> [WORK REQUIRED]
Wherever "Expand" shows up in the records below, copy the whole line.

Saved entries

****

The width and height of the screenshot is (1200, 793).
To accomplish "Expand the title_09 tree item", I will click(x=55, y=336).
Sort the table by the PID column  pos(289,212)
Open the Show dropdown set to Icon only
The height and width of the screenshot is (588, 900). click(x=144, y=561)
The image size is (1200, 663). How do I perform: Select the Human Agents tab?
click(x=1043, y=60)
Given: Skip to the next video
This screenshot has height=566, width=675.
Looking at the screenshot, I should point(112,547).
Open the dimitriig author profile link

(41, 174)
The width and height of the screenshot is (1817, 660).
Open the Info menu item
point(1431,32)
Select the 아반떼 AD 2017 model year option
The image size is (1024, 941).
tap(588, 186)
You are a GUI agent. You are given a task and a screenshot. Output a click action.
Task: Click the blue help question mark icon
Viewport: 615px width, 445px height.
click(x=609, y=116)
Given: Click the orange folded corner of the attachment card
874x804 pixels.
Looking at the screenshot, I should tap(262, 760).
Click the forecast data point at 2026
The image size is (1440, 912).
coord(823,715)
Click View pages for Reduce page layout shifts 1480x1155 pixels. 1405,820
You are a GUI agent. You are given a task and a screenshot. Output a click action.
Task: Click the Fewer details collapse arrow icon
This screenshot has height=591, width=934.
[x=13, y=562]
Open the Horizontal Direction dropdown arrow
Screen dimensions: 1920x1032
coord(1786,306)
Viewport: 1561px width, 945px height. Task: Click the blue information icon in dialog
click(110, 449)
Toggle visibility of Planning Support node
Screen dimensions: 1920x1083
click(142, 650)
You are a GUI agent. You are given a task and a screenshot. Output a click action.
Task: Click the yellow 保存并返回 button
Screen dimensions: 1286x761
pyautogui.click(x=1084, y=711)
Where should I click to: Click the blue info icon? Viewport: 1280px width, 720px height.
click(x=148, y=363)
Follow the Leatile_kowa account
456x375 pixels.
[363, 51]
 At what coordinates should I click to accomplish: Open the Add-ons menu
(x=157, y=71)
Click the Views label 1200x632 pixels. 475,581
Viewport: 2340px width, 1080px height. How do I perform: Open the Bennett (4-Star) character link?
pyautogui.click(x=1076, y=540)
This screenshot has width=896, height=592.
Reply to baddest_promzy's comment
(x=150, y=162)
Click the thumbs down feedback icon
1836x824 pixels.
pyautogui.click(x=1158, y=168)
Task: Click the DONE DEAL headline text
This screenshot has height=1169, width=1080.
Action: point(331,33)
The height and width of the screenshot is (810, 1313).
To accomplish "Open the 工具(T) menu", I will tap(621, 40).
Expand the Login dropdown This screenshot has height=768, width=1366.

****

> [TASK ANSWER]
To accomplish "Expand the title_09 tree item", I will click(x=55, y=336).
Expand the Login dropdown This screenshot has height=768, width=1366.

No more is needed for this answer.